Work to complete ::
Nothing outside the range is wanted. Repeat exactly the lines below from the one with "Click the sheet navigation arrow icon" through the one with "Click the Share icon".

● ● ● ●

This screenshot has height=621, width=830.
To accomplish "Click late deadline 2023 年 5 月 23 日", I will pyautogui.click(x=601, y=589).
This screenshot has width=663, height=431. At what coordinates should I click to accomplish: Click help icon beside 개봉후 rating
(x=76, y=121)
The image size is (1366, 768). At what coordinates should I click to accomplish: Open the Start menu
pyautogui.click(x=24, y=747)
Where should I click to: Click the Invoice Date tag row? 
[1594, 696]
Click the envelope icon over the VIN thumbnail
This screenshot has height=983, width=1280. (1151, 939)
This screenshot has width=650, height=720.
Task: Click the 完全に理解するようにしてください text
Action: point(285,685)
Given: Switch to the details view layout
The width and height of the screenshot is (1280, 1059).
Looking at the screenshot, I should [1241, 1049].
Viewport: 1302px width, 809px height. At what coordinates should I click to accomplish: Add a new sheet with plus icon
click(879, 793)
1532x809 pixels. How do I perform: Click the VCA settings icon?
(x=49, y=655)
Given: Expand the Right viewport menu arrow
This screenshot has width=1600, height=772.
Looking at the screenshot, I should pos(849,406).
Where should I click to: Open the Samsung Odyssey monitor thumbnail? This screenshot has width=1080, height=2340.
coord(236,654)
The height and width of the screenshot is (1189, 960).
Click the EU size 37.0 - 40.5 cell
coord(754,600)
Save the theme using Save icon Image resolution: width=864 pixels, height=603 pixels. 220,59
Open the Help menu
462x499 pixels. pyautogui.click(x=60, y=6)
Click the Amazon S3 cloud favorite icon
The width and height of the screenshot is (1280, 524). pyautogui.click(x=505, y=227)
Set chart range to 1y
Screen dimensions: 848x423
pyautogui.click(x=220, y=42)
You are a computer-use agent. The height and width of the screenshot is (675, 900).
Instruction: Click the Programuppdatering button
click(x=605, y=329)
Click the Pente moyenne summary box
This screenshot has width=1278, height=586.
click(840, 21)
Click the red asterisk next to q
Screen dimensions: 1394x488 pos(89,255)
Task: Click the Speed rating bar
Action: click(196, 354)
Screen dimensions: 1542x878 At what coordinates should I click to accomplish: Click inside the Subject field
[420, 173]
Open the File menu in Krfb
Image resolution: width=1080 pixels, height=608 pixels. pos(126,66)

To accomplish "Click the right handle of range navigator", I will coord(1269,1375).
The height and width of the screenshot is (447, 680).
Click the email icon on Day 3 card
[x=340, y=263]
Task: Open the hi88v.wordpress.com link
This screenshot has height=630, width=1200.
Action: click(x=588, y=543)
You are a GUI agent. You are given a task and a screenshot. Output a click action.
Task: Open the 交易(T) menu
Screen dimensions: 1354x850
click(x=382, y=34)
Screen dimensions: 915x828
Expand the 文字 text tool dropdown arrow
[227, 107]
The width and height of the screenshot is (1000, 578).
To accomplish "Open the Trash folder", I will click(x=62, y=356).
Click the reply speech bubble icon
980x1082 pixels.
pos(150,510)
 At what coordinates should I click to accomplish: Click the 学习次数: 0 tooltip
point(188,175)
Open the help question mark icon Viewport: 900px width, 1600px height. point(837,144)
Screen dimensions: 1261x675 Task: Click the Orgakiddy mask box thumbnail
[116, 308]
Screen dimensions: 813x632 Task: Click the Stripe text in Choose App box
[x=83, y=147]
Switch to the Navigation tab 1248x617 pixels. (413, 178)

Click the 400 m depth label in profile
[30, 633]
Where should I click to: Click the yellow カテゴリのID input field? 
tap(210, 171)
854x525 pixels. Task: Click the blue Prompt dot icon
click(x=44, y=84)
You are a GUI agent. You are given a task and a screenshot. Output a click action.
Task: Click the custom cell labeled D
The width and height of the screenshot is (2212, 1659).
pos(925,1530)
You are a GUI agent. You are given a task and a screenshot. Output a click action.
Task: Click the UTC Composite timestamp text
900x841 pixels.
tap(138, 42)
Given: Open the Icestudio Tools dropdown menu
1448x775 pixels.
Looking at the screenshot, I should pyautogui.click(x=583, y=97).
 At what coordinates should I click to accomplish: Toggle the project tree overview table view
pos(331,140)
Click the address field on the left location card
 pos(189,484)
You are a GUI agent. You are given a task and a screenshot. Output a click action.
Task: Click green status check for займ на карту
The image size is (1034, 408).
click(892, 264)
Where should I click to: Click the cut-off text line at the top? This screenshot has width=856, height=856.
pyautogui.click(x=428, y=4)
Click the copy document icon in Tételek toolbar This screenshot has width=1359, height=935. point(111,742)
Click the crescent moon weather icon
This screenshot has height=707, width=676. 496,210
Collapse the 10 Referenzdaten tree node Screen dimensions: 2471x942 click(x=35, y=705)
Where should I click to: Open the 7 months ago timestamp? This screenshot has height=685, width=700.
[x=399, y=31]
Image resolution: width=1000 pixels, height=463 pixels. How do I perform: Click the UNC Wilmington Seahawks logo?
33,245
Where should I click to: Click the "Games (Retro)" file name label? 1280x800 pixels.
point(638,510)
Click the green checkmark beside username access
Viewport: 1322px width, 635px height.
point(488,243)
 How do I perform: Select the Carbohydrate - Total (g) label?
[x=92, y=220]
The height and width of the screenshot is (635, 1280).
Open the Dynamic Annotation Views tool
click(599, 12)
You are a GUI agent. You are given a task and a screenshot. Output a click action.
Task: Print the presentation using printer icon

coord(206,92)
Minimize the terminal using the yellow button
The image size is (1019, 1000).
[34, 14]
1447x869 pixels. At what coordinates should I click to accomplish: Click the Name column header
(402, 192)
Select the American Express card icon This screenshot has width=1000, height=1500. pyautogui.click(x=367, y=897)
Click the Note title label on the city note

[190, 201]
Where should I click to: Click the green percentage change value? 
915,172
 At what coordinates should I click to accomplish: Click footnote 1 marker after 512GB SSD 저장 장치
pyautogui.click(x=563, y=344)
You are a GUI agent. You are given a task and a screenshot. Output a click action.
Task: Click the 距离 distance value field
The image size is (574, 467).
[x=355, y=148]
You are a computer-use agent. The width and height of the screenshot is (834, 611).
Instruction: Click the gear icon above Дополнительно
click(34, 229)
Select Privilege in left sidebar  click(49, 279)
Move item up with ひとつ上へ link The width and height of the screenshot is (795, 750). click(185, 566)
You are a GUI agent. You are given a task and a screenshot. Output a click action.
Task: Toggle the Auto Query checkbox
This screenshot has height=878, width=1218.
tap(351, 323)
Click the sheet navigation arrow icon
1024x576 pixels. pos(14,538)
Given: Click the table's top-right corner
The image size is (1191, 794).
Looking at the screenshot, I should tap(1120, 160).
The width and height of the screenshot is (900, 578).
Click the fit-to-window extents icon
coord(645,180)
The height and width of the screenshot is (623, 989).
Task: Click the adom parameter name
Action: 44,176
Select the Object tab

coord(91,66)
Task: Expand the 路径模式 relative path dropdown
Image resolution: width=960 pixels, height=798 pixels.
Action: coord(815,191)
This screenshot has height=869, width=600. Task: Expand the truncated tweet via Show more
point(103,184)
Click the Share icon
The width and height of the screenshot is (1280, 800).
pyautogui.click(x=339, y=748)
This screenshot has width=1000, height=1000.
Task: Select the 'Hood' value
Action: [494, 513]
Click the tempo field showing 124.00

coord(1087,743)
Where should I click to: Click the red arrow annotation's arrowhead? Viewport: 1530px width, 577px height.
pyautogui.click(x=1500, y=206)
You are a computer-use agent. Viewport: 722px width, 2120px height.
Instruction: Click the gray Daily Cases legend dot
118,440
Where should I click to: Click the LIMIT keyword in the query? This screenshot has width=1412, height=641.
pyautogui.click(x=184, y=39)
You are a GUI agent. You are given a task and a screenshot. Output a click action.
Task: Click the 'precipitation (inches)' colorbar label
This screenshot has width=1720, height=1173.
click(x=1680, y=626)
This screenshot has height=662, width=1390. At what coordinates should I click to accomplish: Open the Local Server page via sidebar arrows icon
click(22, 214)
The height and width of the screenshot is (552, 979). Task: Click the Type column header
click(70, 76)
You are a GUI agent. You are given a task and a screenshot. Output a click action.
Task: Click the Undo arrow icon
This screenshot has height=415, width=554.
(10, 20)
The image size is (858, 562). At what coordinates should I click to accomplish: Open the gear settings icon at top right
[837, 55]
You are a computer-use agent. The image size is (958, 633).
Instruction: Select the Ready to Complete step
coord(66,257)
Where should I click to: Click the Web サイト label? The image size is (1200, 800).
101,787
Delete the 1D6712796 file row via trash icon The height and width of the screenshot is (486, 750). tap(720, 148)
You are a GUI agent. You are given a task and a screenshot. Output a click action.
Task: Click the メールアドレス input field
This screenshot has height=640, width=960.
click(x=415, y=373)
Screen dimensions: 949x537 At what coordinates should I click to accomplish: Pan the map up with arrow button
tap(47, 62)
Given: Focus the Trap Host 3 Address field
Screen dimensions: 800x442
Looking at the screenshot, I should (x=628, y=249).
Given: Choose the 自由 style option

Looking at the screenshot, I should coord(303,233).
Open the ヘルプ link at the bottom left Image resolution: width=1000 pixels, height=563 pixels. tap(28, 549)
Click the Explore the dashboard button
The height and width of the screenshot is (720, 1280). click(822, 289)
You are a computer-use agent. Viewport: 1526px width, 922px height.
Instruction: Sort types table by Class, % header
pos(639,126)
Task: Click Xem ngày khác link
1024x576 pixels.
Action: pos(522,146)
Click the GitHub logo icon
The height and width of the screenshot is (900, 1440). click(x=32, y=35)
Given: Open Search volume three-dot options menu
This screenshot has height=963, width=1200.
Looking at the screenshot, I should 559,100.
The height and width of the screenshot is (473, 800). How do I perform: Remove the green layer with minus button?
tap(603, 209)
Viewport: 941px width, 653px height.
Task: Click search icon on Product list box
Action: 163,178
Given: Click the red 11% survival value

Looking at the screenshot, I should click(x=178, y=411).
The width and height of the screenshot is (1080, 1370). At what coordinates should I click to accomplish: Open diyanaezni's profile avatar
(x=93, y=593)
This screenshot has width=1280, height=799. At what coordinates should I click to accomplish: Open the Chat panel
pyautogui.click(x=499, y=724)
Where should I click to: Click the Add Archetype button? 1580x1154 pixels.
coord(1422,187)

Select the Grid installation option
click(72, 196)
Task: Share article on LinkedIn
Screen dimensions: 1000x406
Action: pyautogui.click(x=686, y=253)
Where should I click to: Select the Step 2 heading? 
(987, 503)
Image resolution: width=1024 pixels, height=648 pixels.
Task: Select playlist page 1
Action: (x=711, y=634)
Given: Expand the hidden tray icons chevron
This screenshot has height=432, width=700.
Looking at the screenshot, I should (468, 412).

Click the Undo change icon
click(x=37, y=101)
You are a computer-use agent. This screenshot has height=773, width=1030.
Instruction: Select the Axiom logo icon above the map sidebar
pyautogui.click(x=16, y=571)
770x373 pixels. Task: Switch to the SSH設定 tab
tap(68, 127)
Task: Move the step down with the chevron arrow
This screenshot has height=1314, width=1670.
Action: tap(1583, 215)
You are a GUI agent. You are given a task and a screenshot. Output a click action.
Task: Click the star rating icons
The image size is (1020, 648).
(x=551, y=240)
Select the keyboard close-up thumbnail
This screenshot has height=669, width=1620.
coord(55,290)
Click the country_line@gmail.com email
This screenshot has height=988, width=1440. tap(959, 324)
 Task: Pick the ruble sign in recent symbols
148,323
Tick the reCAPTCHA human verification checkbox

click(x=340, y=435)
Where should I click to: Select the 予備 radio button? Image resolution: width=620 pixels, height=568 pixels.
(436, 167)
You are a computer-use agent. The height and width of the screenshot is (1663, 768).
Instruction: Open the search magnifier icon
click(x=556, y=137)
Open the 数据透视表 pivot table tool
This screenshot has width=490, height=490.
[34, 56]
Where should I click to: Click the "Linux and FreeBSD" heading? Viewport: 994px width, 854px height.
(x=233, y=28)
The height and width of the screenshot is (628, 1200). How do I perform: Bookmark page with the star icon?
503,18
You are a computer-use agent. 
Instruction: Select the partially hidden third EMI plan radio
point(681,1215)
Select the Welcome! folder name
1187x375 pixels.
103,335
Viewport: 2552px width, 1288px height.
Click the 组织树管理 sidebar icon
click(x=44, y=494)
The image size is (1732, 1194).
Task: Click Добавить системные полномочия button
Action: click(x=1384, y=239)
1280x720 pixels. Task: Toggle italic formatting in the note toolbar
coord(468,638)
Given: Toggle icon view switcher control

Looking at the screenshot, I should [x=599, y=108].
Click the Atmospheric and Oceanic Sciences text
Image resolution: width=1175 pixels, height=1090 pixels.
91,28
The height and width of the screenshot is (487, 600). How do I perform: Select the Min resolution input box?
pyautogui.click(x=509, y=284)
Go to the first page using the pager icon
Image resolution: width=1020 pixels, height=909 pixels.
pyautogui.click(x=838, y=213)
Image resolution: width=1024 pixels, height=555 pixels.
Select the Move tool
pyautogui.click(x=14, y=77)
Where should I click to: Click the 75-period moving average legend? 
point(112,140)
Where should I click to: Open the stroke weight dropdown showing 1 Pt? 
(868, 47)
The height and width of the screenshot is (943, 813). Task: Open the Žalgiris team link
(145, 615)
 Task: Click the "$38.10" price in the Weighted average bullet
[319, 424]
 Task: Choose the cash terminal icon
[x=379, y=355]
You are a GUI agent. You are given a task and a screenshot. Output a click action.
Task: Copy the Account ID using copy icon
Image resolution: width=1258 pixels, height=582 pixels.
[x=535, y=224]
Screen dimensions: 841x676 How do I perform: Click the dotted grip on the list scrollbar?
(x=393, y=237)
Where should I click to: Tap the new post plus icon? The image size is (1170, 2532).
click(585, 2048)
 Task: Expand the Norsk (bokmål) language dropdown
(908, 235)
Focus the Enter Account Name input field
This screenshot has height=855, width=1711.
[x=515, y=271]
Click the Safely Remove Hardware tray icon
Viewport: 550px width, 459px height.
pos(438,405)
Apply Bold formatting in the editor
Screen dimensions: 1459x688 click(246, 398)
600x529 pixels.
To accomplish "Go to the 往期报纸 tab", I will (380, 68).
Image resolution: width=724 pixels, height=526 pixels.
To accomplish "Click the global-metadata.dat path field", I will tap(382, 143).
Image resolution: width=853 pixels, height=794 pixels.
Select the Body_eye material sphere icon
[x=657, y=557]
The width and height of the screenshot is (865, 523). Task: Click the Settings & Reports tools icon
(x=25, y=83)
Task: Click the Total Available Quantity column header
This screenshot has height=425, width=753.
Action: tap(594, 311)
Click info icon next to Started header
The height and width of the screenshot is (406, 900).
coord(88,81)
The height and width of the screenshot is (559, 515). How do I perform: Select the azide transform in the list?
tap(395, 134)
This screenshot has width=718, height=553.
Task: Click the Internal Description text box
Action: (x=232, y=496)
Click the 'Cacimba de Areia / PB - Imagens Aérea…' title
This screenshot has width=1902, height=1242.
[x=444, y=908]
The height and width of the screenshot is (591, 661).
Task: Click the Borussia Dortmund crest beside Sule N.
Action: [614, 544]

● ● ● ●

Response to this exercise ::
Click the sheet navigation arrow icon
1024x576 pixels. pos(14,538)
Given: Click the table's top-right corner
The image size is (1191, 794).
Looking at the screenshot, I should tap(1120, 160).
The width and height of the screenshot is (900, 578).
Click the fit-to-window extents icon
coord(645,180)
The height and width of the screenshot is (623, 989).
Task: Click the adom parameter name
Action: 44,176
Select the Object tab

coord(91,66)
Task: Expand the 路径模式 relative path dropdown
Image resolution: width=960 pixels, height=798 pixels.
Action: coord(815,191)
This screenshot has height=869, width=600. Task: Expand the truncated tweet via Show more
point(103,184)
Click the Share icon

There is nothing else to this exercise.